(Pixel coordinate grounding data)

━━━━

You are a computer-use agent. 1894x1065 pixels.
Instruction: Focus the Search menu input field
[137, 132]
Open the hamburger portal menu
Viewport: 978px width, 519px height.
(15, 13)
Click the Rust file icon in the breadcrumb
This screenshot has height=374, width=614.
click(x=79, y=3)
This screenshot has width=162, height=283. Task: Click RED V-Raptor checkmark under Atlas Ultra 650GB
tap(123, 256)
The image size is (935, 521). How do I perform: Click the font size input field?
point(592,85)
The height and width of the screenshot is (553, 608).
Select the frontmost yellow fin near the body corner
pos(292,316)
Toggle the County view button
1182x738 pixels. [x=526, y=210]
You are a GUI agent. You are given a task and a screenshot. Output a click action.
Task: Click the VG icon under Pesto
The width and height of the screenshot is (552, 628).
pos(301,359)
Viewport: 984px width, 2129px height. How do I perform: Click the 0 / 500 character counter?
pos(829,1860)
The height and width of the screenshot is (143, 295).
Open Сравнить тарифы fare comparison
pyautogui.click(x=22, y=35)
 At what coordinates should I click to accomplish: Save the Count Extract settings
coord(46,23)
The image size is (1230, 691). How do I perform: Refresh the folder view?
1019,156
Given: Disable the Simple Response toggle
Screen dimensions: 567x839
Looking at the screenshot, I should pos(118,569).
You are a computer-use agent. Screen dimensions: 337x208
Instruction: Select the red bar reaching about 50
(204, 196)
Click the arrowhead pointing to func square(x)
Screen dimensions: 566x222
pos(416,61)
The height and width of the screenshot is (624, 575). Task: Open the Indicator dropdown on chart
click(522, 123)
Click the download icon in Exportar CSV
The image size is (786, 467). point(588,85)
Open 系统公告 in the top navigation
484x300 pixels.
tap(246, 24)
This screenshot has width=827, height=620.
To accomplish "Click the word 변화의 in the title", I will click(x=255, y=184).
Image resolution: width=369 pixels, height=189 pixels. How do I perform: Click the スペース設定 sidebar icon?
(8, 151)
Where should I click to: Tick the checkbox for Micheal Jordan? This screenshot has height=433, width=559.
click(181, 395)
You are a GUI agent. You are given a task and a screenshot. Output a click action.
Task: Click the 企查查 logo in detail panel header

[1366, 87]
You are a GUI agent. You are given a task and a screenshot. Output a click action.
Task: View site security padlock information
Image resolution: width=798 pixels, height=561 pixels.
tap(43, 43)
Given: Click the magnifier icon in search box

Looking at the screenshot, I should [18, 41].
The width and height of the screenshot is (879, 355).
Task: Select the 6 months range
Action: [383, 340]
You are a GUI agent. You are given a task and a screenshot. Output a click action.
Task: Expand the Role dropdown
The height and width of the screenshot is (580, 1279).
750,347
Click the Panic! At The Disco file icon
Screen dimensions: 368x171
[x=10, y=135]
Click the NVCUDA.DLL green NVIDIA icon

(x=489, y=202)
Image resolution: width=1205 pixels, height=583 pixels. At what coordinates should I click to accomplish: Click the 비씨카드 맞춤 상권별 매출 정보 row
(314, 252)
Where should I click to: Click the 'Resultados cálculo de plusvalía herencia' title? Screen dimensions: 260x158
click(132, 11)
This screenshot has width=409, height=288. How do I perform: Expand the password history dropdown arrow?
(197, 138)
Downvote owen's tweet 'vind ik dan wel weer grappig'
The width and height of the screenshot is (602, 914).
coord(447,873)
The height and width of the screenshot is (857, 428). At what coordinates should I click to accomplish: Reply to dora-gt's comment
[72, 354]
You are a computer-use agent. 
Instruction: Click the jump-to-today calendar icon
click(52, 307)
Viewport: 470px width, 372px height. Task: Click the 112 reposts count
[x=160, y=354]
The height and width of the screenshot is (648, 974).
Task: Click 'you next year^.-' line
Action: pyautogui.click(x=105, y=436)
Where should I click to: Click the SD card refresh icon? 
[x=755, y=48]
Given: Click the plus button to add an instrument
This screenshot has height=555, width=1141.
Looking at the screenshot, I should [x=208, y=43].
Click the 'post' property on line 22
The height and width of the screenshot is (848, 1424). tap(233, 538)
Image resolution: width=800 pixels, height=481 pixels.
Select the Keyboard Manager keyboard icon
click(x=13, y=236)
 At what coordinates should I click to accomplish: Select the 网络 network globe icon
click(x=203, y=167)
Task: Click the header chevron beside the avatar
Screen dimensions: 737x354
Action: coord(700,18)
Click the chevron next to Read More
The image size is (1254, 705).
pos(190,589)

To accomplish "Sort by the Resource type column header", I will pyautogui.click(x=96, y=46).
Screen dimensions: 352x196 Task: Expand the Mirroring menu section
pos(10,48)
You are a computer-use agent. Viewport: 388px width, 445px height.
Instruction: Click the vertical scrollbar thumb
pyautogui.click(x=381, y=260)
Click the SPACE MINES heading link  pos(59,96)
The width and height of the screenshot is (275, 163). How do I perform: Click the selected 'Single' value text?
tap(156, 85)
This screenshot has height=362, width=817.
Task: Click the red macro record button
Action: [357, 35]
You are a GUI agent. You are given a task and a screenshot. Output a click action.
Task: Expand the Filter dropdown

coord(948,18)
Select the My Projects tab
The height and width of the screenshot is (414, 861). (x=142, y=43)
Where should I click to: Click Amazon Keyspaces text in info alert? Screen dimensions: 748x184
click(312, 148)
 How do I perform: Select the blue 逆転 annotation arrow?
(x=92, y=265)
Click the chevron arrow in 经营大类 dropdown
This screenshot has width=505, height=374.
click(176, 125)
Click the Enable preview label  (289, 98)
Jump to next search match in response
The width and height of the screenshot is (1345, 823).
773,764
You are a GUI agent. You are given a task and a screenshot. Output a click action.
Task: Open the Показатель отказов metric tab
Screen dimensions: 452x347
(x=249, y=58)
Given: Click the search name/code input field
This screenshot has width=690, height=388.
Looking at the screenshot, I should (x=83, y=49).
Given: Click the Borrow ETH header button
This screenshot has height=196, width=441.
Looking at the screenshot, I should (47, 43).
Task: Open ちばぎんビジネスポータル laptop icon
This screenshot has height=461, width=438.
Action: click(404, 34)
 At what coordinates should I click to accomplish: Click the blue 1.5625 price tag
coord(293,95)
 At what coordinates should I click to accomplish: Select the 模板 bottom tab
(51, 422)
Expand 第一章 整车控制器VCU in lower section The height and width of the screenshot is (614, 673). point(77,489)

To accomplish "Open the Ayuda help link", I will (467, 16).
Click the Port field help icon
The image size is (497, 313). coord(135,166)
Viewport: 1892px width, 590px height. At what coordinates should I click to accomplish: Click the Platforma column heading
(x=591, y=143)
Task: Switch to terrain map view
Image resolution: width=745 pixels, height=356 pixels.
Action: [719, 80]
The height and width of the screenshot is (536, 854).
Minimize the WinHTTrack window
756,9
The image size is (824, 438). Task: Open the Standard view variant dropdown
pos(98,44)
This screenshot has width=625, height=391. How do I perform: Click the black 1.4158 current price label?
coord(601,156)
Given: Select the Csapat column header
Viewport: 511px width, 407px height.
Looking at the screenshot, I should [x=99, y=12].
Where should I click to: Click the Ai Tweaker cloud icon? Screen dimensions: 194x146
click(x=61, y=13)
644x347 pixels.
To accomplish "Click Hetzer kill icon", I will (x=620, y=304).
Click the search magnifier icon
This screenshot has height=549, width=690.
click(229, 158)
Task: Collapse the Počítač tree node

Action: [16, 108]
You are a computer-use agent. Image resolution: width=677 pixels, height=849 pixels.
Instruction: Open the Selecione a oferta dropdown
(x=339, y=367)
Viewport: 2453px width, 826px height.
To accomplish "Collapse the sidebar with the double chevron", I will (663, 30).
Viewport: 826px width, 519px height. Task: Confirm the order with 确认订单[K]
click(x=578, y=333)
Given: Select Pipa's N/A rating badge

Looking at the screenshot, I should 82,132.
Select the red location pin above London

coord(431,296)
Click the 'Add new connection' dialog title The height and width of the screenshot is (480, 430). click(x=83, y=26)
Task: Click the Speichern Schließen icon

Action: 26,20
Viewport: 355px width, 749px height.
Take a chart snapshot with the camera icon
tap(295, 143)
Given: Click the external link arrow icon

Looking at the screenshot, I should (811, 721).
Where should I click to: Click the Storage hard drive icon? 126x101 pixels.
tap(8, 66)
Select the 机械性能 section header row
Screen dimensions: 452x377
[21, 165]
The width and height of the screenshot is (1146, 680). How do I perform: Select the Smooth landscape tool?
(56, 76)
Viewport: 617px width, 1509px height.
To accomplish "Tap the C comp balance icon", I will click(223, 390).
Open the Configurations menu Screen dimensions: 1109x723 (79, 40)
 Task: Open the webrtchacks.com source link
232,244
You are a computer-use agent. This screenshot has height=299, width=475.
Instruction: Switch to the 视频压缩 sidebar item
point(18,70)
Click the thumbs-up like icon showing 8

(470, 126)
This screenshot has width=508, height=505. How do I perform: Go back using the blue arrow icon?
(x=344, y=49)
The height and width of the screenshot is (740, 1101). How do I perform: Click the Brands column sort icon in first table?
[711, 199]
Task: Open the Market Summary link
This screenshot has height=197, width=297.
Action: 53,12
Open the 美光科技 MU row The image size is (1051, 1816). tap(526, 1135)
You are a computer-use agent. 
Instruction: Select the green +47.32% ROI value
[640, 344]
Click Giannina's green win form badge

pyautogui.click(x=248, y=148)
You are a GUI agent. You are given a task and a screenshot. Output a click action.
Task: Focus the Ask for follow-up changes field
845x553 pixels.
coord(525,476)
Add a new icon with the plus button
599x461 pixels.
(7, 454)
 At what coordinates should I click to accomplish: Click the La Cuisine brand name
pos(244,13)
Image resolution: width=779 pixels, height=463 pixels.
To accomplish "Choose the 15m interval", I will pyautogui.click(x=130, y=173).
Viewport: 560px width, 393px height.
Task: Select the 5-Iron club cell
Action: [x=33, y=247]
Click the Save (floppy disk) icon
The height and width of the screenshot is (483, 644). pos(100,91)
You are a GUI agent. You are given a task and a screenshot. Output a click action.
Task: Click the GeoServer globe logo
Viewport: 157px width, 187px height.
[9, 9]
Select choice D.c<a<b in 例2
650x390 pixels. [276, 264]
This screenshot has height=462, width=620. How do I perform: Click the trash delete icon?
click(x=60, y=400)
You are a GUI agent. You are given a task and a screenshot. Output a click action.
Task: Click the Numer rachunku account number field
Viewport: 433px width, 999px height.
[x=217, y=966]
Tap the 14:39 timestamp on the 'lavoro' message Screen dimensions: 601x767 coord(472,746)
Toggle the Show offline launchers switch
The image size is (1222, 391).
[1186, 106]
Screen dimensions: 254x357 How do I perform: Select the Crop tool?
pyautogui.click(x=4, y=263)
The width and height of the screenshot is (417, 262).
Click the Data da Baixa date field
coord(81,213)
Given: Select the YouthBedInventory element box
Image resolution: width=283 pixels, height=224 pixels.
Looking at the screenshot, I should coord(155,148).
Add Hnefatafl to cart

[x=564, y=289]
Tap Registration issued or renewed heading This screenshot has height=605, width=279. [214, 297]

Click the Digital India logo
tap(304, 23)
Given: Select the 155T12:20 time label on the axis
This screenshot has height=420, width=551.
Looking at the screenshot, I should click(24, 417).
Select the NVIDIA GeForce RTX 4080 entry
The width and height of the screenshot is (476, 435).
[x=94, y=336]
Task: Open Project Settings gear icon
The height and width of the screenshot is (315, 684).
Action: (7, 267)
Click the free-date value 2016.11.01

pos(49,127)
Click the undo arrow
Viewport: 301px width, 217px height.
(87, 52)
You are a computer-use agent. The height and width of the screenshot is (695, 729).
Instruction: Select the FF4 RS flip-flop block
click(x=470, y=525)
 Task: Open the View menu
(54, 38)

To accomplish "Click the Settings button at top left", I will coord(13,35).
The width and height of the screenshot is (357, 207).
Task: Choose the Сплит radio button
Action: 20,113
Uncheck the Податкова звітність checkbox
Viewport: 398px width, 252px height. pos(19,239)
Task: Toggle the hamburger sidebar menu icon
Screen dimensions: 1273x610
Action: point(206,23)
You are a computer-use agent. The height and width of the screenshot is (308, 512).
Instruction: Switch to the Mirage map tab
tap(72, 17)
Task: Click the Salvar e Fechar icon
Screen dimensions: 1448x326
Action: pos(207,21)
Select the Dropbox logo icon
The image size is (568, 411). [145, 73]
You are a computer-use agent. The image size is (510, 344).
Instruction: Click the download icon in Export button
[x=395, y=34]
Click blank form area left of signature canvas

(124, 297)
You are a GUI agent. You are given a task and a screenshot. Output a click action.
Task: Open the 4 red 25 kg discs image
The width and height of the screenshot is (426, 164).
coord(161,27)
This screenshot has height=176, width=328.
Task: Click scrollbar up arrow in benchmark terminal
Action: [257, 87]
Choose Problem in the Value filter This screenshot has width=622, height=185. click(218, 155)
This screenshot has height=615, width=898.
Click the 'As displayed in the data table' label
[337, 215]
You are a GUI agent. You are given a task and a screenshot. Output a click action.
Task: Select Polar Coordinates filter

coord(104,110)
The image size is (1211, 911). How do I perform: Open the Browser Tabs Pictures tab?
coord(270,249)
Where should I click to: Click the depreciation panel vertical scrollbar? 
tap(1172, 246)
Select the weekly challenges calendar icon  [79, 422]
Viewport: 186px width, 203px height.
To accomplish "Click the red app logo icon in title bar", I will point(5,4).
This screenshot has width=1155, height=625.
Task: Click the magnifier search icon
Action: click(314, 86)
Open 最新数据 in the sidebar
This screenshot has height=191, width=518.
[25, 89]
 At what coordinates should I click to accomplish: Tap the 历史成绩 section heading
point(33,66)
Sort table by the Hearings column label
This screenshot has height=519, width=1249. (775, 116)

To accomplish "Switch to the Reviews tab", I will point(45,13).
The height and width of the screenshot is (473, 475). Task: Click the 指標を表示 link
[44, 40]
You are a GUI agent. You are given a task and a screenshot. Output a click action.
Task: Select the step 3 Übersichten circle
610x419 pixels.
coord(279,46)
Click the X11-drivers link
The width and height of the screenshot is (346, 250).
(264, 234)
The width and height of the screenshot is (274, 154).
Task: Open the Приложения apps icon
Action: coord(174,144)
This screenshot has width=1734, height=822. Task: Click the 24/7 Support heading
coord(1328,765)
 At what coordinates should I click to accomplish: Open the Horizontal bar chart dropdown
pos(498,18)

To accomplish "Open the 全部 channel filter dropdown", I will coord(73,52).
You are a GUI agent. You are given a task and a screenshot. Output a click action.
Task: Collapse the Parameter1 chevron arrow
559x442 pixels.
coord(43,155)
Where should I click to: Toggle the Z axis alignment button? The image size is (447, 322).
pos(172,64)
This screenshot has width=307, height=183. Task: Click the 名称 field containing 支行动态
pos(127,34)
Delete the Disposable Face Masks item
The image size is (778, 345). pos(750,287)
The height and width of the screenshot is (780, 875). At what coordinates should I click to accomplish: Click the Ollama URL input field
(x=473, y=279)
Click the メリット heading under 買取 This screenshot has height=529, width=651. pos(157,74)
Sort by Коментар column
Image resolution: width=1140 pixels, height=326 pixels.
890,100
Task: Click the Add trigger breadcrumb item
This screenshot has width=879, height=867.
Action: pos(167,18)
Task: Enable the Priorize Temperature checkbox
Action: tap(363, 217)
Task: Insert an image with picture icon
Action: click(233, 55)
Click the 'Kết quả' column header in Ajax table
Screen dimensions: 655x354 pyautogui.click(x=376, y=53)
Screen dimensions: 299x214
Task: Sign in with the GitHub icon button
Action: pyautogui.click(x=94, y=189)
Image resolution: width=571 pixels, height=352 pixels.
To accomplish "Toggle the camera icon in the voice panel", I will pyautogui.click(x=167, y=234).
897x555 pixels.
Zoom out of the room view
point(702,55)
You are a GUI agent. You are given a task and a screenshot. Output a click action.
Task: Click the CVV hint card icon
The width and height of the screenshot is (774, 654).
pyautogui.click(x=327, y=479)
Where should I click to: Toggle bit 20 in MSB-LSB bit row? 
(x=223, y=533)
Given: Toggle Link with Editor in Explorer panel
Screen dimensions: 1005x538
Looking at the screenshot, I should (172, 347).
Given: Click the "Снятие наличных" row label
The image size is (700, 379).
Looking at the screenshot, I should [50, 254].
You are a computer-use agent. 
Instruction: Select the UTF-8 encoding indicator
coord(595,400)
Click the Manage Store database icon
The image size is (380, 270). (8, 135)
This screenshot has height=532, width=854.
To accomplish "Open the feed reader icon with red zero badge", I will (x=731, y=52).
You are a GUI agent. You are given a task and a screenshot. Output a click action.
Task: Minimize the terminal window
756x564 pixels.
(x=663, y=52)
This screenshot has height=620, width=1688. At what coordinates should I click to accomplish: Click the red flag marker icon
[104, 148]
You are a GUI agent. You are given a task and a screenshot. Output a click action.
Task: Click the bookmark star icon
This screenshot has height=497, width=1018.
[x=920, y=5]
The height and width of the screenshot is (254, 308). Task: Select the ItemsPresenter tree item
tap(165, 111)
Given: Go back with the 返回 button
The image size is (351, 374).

━━━━

Wherever the line holding "Screen dimensions: 737x354" falls in the entries above, copy exactly from it through the line holding "Click the SPACE", inclusive, and add nothing.

**Answer area**
Screen dimensions: 737x354
Action: coord(700,18)
Click the chevron next to Read More
The image size is (1254, 705).
pos(190,589)

To accomplish "Sort by the Resource type column header", I will pyautogui.click(x=96, y=46).
Screen dimensions: 352x196 Task: Expand the Mirroring menu section
pos(10,48)
You are a computer-use agent. Viewport: 388px width, 445px height.
Instruction: Click the vertical scrollbar thumb
pyautogui.click(x=381, y=260)
Click the SPACE MINES heading link  pos(59,96)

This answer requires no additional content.